Zwischen diesen Lebensregeln und den individualisierten Freiheitsrechten eines säkularen Staates sieht er kein Spannungsverhältnis: «Es sollte auch in einem säkularen Staat jedem Muslim und jeder Muslimin freistehen, die religiösen Pflichten einzuhalten», formuliert er einen Toleranzbegriff, der in den westlichen Gesellschaften auf Kritik stösst, weil er nicht ohne weiteres mit den Integrationszielen verträglich ist. Auch die Kritik an der Diskriminierung der Frauen im Islam weist er entschieden zurück.
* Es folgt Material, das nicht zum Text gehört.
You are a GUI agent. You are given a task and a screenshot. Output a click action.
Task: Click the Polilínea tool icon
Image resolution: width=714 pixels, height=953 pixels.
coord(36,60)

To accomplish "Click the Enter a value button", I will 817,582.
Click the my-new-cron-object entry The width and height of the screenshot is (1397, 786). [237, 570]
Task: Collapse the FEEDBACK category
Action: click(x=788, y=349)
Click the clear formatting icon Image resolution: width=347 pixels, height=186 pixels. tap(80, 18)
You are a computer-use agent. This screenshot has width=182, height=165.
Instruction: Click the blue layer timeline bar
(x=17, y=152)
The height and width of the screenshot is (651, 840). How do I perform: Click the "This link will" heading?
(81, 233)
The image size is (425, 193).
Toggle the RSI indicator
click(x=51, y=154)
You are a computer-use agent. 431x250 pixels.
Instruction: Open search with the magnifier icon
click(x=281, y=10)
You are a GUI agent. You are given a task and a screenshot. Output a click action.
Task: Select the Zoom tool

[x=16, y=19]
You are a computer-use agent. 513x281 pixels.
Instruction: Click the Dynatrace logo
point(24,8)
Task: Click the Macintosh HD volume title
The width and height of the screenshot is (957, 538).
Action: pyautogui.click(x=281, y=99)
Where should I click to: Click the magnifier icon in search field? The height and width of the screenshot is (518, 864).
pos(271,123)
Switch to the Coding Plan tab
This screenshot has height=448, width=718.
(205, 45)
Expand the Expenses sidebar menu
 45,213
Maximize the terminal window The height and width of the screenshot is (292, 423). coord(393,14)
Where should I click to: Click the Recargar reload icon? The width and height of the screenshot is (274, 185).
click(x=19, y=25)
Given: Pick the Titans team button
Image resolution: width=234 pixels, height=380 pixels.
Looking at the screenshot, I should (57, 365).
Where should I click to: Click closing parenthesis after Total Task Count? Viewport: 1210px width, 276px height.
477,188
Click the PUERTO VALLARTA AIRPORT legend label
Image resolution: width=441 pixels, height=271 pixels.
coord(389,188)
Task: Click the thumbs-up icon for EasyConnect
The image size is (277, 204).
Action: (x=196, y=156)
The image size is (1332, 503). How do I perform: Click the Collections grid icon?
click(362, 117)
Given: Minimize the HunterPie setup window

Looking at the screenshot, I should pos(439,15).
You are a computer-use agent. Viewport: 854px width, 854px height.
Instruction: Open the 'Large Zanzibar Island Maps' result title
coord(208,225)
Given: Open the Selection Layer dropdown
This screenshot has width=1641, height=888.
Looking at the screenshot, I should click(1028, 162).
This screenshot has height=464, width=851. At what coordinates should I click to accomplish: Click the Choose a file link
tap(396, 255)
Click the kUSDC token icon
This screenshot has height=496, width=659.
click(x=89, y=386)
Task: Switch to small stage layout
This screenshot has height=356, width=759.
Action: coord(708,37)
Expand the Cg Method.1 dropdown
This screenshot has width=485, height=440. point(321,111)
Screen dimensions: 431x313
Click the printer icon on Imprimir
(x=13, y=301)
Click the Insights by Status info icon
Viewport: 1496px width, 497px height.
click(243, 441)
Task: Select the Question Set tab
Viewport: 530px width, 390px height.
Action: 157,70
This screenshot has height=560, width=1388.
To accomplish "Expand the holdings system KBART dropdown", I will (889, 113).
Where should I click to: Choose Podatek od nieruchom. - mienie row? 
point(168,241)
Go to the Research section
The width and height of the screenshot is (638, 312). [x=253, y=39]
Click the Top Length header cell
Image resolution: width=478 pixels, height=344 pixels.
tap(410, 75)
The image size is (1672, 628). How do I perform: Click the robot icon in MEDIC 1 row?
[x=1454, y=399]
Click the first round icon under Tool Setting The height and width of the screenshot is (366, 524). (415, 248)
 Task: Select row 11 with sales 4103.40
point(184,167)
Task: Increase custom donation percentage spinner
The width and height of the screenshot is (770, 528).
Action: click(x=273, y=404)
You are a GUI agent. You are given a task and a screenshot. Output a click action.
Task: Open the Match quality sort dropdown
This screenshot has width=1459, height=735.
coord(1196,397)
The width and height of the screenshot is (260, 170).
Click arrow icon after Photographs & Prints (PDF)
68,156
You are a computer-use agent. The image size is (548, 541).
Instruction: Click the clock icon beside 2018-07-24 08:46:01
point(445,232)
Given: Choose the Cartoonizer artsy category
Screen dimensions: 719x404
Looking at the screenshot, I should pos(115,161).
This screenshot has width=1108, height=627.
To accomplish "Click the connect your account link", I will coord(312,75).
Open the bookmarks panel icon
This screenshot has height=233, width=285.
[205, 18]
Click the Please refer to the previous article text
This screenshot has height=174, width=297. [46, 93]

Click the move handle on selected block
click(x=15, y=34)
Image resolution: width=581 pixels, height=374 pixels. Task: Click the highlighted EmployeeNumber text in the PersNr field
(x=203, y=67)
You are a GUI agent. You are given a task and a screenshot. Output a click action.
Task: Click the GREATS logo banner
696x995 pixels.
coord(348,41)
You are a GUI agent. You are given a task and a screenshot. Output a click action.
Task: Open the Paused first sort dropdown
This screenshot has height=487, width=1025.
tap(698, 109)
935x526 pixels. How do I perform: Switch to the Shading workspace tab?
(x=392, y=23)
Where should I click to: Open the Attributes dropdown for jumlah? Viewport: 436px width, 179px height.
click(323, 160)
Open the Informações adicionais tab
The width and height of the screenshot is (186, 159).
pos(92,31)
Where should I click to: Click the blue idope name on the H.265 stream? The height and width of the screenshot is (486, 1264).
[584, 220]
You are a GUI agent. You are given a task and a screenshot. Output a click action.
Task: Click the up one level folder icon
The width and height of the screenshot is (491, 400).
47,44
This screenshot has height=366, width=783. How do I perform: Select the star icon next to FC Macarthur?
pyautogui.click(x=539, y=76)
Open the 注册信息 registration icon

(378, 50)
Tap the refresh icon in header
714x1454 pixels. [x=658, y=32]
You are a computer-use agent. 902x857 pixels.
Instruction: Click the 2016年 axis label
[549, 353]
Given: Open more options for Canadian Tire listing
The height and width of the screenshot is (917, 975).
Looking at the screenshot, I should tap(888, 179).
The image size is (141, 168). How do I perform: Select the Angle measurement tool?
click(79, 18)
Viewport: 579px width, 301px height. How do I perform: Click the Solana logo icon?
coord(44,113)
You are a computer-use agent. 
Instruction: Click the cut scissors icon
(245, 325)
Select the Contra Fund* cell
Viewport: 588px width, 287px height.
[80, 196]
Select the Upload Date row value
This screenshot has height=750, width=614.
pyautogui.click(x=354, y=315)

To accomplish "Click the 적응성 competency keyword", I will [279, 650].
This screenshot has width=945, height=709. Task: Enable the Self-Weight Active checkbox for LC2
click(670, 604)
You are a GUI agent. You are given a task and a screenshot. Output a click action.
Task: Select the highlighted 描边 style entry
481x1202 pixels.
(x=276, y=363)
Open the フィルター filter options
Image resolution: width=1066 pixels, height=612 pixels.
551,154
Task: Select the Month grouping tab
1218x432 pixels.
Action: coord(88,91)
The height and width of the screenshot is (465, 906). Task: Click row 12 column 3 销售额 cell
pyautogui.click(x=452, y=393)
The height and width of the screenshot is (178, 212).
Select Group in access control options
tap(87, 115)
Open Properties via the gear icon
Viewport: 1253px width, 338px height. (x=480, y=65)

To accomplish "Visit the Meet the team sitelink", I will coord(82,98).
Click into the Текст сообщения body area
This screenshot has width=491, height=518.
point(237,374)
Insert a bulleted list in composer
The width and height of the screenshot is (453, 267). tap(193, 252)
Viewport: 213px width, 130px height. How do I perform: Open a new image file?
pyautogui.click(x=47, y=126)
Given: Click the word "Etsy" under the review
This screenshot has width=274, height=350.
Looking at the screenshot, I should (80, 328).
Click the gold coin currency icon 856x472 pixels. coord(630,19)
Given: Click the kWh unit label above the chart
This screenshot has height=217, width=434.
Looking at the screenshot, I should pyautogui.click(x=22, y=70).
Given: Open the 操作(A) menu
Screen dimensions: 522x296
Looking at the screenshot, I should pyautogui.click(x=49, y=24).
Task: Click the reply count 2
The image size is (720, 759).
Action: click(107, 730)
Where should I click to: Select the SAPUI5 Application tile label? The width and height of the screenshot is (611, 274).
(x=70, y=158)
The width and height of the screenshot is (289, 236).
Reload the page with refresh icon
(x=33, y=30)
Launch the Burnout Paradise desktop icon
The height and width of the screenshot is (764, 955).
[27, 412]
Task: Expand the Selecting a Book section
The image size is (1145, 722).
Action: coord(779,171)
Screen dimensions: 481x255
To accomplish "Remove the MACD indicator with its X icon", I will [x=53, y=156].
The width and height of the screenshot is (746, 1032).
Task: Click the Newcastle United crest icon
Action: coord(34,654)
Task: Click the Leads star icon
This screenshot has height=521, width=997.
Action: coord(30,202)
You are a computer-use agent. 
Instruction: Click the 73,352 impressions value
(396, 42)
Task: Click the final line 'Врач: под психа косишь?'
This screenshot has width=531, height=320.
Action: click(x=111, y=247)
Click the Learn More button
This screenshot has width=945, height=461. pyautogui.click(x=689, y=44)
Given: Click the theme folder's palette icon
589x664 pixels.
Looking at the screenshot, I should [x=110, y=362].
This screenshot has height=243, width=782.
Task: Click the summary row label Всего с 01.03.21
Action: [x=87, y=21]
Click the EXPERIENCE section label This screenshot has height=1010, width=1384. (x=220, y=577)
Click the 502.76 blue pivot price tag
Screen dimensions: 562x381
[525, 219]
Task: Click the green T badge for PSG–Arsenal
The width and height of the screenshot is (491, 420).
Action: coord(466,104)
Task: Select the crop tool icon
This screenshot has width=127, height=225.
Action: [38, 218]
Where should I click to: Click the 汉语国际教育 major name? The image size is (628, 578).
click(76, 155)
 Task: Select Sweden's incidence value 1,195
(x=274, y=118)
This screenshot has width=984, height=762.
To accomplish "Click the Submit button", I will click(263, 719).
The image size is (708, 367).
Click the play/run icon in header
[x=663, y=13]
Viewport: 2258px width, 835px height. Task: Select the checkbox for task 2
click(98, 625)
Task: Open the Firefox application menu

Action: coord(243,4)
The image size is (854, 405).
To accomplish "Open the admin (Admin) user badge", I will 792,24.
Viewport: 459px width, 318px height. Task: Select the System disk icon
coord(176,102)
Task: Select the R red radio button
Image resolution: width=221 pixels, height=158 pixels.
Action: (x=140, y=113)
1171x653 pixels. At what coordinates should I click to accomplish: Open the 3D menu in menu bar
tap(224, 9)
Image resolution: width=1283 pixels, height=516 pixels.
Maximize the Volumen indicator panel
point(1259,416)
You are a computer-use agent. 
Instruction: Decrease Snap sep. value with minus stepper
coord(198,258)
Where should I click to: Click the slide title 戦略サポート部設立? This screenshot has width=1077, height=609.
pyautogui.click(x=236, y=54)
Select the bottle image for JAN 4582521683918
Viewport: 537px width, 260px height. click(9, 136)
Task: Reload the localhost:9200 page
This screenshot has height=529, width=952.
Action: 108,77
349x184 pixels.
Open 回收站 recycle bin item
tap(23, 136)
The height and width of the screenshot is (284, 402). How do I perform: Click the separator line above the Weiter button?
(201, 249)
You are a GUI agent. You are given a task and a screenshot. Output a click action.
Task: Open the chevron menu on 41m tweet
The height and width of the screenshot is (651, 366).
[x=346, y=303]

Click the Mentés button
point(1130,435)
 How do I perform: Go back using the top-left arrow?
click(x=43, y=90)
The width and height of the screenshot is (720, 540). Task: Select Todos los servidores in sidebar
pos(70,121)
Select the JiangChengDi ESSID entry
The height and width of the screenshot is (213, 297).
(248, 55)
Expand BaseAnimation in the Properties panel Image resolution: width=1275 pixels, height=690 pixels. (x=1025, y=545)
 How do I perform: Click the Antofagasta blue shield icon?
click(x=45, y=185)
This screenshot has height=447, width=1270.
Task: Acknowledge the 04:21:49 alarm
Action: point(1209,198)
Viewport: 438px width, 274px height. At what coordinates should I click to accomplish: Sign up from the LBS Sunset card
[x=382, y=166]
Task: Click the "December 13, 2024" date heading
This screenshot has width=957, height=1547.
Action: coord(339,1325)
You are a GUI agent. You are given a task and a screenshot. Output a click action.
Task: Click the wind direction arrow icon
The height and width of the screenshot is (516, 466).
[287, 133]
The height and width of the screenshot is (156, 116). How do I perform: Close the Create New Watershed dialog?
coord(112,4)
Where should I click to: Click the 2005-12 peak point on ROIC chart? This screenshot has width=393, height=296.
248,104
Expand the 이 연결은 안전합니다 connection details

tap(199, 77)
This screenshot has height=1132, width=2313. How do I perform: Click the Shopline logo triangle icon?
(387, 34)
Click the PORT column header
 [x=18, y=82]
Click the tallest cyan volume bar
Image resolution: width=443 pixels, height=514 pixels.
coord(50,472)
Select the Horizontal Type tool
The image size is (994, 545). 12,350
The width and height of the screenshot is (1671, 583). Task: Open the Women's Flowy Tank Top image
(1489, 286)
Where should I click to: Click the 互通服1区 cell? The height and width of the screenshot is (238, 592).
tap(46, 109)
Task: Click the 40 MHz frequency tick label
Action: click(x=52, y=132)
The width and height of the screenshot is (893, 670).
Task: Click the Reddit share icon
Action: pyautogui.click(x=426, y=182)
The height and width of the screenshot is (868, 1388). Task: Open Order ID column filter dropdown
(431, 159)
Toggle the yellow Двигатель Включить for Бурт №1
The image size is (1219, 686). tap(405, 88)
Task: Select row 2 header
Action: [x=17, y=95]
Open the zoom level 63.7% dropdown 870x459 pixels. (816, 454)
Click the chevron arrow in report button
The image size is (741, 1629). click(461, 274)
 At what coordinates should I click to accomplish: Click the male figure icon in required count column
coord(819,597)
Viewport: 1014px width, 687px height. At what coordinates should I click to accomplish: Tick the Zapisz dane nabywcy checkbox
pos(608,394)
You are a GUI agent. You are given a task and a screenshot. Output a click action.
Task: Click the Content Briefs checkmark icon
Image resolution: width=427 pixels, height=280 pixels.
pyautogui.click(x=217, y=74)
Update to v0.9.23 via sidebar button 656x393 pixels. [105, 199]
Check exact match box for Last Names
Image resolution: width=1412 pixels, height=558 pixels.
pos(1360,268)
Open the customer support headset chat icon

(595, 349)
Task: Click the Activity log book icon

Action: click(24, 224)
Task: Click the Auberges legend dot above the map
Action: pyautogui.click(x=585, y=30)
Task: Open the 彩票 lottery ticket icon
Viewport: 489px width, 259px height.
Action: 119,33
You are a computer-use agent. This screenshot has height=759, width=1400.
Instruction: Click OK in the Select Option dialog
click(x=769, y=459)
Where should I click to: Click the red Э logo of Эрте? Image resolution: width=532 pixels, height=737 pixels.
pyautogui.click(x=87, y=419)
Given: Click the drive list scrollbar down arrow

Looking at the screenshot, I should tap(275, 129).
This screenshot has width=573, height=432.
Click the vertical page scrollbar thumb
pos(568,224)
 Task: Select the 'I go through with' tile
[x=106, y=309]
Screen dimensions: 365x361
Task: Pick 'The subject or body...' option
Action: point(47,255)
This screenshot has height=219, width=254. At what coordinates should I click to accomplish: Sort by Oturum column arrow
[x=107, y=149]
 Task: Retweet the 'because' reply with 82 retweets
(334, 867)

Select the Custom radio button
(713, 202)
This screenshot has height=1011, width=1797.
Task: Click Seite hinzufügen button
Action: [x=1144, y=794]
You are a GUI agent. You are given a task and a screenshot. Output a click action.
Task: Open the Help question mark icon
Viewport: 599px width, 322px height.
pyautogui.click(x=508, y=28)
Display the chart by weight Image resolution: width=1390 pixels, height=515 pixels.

Im Islam gebe es nur im Erbrecht, in der Benennung der gerichtlichen Zeugen und in der Kleidung Unterschiede zwischen den Geschlechtern, lautet sein Standpunkt. Er kenne niemanden, der seine Frau züchtige, obwohl in manchen Koranversen davon die Rede ist. Der Koran müsse eben immer wieder neu interpretiert werden. Dabei vertraut er auf moderne Auslegungen muslimischer Gelehrter wie Said-i Nursi. Dieser hat zur Verschleierung der Frauen keine klare Aussage gemacht. Trotzdem ist Hatipoglu froh, dass sich seine Tochter mit 13 Jahren entschieden hat, das Kopftuchtragen als religiöse Pflicht einzuhalten. «Sie hat unser Gedankengut übernommen – aber es war ein bewusster Entscheid.»
Den innermuslimischen Dialog fördern
Das Verhältnis zwischen den islamischen, den christlichen und den jüdischen Glaubensgemeinschaften im Kanton Zürich bezeichnet Hatipoglu als ausgezeichnet. Hingegen gebe es ein Basis-Problem. Mit ihren Aktivitäten erreiche die VIOZ nur einen kleinen Teil der Schweizer Bevölkerung. Schliesslich erwähnt Hatipoglu den schwierigen innermuslimischen Dialog, in den mehr Zeit investiert werden müsste. «Wir müssten mehr gebildete Imame haben, die auch abweichende Haltungen akzeptieren.» Die VIOZ bemühe sich, die verschiedenen Auffassungen und Ethnien unter einen Hut zu bringen.
«Unsere Vereine müssen in diese Gesellschaft passen. Unsere Aufgabe ist es, jeglichen Fundamentalismus im Keim zu ersticken.»